I guess I’m playing Santa this year.
Some people say this whenever they hand out gifts, but I mean it literally. My mom has invested in a suit and beard and wants me to play the jolly old elf for my two-year-old niece. That’s the upper age limit of anybody who will be fooled by my imitation, to be sure.
Unbeknownst to me, I’ve been preparing for the role all year. Over the past twelve months, I’ve packed on about twenty pounds. While I have a way to go before I’m truly in Santa’s weight class, I still should require fewer pillows to create Claus’s trademark plumpness.
In terms of Santa’s characterization, I’d like to say I’m from the Marlon Brando and Daniel Day-Lewis school of method acting. Those two gentlemen get into character and stay in character — past tense in the case of Brando, who died in 2004 — whether the cameras are rolling or not.
If I followed their lead between now and Christmas Eve, I’d be Santa fulltime, booming out a baritone “Ho! Ho! Ho!” to students on exam day, yelling encouragement to Rudolph when accelerating my Neon down the street, and giving out candy canes to stray passersby.
However, with only one suit, I’m afraid I might start to smell a little ripe before Christmas, like a fruitcake gone horribly bad. And playing Santa without a suit is like playing Tiny Tim without the crutch or Little Ralphie without a Red Ryder carbine action two-hundred shot range model air rifle with the compass in the stock. It can’t be done.
Instead, I’m steeping myself in the classics in hopes that the characterizations will rub off. Last weekend, I watched Tim Allen in “The Santa Clause,” a movie about a down-on-his-luck schlep who magically transforms into Santa after his marriage goes sour and he loses custody of his kid. A real upbeat holiday film, that.
Then there is “Miracle of 34th Street,” about a department store Santa who thinks he is the real thing. He ends up in court, trying to prove he’s not insane. Another heartwarming hit.
Maybe I’d have better luck sticking to Santa stories in print. L. Frank Baum, the creator of “The Wizard of Oz,” wrote a novel called “The Life and Adventures of Santa Claus,” but I’ve never been able to get past the first couple of chapters. Imagine Santa as delineated by J.R.R. Tolkien after a night of heavy drinking and you’ll get the general drift.

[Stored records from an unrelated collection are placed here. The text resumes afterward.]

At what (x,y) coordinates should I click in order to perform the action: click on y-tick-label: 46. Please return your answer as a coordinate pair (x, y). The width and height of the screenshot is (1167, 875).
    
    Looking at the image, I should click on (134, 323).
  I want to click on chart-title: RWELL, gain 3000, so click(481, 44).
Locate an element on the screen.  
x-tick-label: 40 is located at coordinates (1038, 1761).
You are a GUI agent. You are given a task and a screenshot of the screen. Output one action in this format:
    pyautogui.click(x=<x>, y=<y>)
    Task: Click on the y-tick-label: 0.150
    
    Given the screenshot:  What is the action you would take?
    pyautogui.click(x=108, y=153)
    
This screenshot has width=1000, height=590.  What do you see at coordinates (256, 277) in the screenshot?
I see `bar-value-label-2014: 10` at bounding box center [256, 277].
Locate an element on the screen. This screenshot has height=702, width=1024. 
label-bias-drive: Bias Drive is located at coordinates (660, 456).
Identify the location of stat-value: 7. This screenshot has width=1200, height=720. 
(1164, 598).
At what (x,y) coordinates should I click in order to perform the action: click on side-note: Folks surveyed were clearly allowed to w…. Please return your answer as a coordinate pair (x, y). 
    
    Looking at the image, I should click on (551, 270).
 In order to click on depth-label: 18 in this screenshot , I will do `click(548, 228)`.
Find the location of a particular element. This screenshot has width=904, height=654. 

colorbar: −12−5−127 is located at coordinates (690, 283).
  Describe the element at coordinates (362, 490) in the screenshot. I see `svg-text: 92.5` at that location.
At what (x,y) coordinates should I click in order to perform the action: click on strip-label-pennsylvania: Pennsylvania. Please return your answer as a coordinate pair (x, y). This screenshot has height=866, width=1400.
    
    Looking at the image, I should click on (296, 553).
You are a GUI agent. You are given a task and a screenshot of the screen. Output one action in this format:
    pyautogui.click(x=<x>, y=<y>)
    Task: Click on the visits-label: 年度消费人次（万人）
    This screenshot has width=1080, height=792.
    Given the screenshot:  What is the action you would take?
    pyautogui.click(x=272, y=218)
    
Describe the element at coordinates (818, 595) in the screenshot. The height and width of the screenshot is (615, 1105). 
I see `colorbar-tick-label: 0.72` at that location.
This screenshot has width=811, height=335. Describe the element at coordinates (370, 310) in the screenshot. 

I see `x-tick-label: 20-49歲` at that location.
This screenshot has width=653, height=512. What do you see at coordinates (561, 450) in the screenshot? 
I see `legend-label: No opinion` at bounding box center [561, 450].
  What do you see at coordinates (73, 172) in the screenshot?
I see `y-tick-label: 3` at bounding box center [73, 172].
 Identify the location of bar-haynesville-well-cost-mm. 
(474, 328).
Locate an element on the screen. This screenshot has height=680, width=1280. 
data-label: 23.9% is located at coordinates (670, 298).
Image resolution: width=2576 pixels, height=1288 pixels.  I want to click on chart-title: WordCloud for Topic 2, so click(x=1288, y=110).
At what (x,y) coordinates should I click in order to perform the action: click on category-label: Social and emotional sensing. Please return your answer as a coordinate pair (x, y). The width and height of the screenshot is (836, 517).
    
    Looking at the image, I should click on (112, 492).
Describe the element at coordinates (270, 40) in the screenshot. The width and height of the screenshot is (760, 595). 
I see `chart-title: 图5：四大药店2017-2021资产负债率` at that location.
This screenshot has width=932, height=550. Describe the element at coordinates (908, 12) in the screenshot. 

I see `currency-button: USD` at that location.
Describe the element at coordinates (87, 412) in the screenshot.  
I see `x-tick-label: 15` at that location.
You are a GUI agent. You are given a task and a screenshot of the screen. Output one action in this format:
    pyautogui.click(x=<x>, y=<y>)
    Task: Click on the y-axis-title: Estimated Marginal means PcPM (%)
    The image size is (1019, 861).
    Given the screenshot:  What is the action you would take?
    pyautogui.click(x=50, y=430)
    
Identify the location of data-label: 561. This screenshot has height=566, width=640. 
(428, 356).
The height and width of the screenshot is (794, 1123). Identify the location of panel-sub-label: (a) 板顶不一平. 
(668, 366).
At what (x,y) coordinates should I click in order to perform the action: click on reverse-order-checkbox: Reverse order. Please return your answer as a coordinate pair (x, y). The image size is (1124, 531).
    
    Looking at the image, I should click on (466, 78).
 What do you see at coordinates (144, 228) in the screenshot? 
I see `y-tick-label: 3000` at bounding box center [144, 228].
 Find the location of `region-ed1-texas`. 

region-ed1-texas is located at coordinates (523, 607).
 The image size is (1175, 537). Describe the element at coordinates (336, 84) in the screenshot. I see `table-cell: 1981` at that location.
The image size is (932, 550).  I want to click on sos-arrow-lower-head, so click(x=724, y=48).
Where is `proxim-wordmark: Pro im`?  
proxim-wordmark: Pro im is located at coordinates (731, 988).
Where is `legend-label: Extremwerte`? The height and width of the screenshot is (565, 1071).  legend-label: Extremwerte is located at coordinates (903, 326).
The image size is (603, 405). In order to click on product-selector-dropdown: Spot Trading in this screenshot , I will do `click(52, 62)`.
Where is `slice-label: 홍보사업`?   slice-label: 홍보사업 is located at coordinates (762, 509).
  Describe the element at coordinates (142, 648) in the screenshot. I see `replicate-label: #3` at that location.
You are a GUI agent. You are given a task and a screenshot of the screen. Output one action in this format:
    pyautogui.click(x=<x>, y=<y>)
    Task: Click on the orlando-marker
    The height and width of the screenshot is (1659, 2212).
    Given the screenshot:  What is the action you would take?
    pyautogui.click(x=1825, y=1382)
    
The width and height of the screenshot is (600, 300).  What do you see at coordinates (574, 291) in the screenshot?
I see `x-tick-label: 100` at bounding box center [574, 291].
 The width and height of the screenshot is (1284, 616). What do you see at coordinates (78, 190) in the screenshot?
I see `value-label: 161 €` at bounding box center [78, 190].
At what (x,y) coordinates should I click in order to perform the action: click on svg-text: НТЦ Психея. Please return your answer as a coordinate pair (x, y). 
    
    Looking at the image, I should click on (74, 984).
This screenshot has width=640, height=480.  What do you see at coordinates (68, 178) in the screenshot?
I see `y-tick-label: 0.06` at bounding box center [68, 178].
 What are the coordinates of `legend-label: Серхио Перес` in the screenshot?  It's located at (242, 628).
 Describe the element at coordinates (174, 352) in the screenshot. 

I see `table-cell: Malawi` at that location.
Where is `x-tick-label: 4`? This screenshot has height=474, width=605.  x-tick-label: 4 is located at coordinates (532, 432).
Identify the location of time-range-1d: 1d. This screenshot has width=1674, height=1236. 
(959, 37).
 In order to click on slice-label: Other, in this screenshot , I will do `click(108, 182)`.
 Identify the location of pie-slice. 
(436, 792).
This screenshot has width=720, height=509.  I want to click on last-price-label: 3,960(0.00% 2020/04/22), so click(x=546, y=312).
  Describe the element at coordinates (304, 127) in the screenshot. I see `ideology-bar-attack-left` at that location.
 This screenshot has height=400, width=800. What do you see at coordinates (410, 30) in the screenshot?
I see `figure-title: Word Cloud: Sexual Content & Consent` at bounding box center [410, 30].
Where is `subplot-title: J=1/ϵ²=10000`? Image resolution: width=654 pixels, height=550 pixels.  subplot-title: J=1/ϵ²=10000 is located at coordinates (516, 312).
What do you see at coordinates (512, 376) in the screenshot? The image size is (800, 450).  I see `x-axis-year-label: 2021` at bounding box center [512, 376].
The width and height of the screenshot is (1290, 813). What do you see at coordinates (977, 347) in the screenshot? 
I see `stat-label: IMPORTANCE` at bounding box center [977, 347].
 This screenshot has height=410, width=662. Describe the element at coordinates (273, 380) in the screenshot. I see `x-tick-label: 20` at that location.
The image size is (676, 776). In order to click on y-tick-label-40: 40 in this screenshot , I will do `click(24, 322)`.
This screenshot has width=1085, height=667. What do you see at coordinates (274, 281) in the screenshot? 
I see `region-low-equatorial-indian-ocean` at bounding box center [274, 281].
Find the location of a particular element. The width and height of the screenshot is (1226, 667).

Then there’s Dr. Seuss’s classic, “The Grinch Who Stole Christmas,” about another crazed character who gets his Santa fix by dressing up as Anti Claus and stealing an entire town’s Christmas. Yeah, sure, he gives it all back and the Whos even invite him to carve the roast beast, but I’m sure that on Dec. 26 they arrest him for multiple B&E’s and throw the book at him. Because they’re white and he’s green, he probably gets choked out for “resisting arrest” or spends the rest of his life as Charles Manson’s cellmate.
Hey, what is it with all these Santa stories and delusional, tragic characters? Is my mother trying to tell me something?
Maybe I should stick with Clement Clark Moore’s “A Visit from Saint Nicholas,” better known as “The Night Before Christmas.” It’s probably the most quoted poem in the English language, which doesn’t say too much for America’s taste in verse. But at least the Santa it presents is of the non-postmodernist, non-ironic, Victorian variety: He’s (ital.) really (end ital.) St. Nick, and nobody carts him off to the asylum halfway through or threatens legal action when he slips down their chimneys and eats their cookies.
He’s also mostly silent, other than a few shouts to his reindeer. In many ways, this is good news. I don’t have to disguise my voice, learn any lines or, worst of all, offer any extemporaneous comments, like railing against crass consumerism (which Santa represents) or criticizing the military-industrial complex. When I go off script is when I get myself in trouble. Santa as the strong and silent type. That’s the ticket.
As long as I don’t get him confused with Brando and start screaming, “Hey, STELLA!,” halfway through handing out presents, I think I’ll get through this without permanently scarring any children.